Well, I obviously just received a lawsuit a couple of hours ago and I am not therefore at liberty to assert what we will or will not do, because I have to speak with my husband and I haven't had the time to formally plead my case with him, so to speak. But what I will say is: how many opportunities are we going to have — or are we ever going to have another opportunity — to force depositions? Are we ever going to have an opportunity to have the power of subpoena?
He is making claims that he rendered first aid. This would give us the opportunity to say, "Oh, Terrell Farnsworth actually has footage that the public has never seen from every angle. We can now take a look. We want to see this footage and subpoena this footage so that we can see what happened on the ground." If you are asserting that you did provide critical aid, will we ever have an opportunity to do this ever again? Can we look at this situation where you're saying, "Oh, this conspiracy, all these people are involved" — you're bringing up Terrell Farnsworth, Mikey McCoy, you're bringing up these episodes where we discussed Erika — can we now sit these people for a deposition?

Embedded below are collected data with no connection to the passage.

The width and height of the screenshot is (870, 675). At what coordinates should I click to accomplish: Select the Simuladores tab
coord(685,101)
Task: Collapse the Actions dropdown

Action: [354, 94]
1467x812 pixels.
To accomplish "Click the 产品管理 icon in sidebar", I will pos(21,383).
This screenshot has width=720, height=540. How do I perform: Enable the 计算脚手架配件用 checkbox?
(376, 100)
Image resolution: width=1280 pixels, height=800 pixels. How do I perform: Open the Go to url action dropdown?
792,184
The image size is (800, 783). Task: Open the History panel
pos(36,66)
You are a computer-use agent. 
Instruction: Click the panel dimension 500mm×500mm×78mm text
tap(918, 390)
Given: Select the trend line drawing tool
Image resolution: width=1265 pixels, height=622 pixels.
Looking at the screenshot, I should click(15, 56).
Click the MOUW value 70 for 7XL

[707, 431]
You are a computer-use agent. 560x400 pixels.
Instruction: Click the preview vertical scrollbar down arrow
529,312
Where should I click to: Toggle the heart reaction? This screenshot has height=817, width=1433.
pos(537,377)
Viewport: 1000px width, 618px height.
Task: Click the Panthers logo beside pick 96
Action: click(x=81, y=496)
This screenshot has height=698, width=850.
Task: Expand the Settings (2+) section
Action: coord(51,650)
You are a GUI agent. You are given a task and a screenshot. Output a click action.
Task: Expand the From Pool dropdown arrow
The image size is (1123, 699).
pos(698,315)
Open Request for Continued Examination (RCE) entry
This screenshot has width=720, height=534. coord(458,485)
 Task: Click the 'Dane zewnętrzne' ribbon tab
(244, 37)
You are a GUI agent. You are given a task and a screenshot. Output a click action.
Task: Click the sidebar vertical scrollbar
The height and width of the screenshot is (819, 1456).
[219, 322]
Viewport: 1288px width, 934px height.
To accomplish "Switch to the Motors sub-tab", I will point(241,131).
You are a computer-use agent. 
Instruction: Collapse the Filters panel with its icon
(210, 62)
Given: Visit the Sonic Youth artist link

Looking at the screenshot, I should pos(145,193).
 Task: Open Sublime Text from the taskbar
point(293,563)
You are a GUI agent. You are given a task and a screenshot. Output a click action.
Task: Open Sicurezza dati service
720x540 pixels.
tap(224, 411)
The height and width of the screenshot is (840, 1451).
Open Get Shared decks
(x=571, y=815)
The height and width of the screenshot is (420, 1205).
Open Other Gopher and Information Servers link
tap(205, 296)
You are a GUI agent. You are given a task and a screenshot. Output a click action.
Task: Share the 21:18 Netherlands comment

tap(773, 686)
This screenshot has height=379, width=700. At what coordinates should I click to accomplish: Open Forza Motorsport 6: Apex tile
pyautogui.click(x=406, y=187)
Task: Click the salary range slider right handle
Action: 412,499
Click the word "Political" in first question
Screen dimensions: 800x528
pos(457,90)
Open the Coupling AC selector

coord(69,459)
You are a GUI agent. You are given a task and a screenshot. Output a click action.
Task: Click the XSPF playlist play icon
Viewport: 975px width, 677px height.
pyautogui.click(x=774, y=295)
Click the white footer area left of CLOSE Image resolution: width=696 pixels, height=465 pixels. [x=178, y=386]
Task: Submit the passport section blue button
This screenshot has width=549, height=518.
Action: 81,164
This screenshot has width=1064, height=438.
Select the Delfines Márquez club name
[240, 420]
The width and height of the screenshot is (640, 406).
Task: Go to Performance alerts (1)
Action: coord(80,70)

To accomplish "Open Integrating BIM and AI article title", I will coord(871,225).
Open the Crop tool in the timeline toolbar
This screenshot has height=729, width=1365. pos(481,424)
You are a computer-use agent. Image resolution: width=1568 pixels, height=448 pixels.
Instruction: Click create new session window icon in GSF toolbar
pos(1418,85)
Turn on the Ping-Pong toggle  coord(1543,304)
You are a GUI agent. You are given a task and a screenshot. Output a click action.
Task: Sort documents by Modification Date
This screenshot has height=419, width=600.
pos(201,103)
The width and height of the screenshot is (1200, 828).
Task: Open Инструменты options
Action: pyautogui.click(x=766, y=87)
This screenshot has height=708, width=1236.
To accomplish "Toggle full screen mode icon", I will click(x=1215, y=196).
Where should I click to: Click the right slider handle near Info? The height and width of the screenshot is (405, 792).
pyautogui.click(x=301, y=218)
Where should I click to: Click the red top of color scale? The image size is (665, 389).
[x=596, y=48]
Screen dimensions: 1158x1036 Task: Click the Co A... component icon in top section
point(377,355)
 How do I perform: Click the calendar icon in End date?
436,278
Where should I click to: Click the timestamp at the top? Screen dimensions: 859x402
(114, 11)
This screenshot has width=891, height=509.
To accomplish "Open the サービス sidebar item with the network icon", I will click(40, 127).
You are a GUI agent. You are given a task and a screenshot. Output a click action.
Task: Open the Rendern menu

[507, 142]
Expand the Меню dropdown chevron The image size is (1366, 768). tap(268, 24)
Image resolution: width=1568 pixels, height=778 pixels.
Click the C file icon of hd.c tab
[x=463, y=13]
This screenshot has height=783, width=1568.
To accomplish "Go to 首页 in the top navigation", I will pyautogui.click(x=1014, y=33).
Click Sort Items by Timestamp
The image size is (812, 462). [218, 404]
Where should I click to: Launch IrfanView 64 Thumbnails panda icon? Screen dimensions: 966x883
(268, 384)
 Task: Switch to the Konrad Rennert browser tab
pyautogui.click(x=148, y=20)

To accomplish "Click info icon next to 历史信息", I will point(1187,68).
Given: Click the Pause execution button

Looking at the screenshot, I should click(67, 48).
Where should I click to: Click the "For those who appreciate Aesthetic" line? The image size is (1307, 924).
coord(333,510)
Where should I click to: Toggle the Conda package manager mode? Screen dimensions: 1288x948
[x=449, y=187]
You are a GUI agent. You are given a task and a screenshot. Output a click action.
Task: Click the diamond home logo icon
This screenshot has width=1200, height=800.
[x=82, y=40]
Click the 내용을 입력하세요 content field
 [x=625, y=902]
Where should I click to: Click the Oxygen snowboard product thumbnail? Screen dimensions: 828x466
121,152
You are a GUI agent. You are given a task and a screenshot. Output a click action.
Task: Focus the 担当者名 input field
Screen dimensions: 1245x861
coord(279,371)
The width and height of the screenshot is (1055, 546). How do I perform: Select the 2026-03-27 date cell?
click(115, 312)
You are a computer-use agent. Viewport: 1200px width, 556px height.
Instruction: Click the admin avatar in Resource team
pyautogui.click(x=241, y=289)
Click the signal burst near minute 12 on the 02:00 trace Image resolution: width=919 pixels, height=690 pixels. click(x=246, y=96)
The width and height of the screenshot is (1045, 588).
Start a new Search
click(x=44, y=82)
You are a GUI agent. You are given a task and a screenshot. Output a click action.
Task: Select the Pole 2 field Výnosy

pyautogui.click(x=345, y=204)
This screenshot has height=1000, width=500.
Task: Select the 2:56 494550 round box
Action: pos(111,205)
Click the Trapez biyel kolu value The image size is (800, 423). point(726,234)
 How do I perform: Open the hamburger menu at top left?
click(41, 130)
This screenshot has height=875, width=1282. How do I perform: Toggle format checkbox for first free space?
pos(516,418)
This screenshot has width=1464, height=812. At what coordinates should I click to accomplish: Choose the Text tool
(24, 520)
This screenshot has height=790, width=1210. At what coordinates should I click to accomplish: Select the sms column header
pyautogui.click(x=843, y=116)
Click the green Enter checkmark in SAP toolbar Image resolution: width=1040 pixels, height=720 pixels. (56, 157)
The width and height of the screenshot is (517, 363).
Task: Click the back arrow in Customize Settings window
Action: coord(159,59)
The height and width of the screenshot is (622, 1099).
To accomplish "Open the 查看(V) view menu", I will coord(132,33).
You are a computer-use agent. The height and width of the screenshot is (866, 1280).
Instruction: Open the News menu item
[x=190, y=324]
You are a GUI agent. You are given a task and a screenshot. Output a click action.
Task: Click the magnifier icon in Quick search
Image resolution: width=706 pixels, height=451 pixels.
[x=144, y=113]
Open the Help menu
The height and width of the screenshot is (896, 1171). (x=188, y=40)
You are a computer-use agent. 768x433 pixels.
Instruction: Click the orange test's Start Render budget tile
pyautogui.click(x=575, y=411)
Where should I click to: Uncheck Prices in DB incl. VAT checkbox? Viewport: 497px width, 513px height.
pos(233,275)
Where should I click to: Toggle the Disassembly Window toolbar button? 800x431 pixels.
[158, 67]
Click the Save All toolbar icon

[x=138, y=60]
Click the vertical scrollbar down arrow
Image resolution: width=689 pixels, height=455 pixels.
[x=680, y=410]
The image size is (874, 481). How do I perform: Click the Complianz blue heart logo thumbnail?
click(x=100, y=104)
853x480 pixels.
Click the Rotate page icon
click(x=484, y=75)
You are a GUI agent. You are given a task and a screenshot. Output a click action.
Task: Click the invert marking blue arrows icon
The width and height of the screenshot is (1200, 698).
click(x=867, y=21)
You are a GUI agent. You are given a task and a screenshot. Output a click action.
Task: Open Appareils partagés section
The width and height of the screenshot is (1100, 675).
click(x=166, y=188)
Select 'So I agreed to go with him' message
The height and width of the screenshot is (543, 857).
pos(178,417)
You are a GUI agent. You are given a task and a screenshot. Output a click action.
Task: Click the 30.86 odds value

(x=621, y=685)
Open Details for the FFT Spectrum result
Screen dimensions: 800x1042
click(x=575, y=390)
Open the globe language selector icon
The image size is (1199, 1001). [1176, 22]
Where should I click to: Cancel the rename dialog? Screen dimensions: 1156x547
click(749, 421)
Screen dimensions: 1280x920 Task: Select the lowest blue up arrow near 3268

Can we now demand these text messages?
He's saying there's no conspiracy here. Can we now say, "Okay, well, we'd like to discover that. We'd like to actually look at all of the evidence and be able to come up with an argument"? We're going to need access to everybody's text messages. If you are asserting that I have defamed you and you are a part of the Turning Point USA brand, you're mentioning Erika Kirk — is this the only plausible path that we will have before us to get Erika Kirk for a deposition, to answer basic questions that we've been asking for actually a very long time? If that's the claim you are making regarding there being no conspiracy, is the power of subpoena actually going to be our only way?
I'd like to hear your guys' positions on this. I have never been doing this for fun. Charlie Kirk is dead. We have been told a lot of lies, a lot of inconsistent stories from the people around him. They are — I would say, especially in this last month — there seems to be a sort of ramped-up effort to attack people who have been asking for the truth in a reasonable fashion, over and over again extending messages to Brian: "Hey, come on the show if you'd like to." I actually didn't even ask him to come on the show. I said, "You could just tell me what the truth is and I'll report on that." And they don't want to do that. You don't jump and skip and then file a lawsuit. That's not normal. That is abnormal. People who genuinely want to not have the wrong information out there ask you to retract the statements that you are making. Something's not right here.
I get a sense that this feels like: well, we tried to answer about Fort Wuka. Defamation's hard — that's what Kim Klacik said. Defamation's hard. So that's why the lawsuit failed. But as you can see, I'm telling the truth because I filed the lawsuit. I think we have to think on this. I have to talk to my husband. I do think this really may be the only opportunity that anybody who deeply cares about this case and genuinely wants truth will have to be able to subpoena that information. The power of subpoena is — well, it's a power. It is a tool. And I've only ever been interested in getting to the truth of what happened to Charlie Kirk on September 10th.
Erika Kirk's false claim and Baron Coleman's response
All right, I had said at the top that I sort of slept on this — first off, do you get the sense that it was all plotted and planned for my birthday? Is this a weird thing? So much was happening in the universe. It feels like everyone was like, "That's our date — April 29th. Go for her. Go for her."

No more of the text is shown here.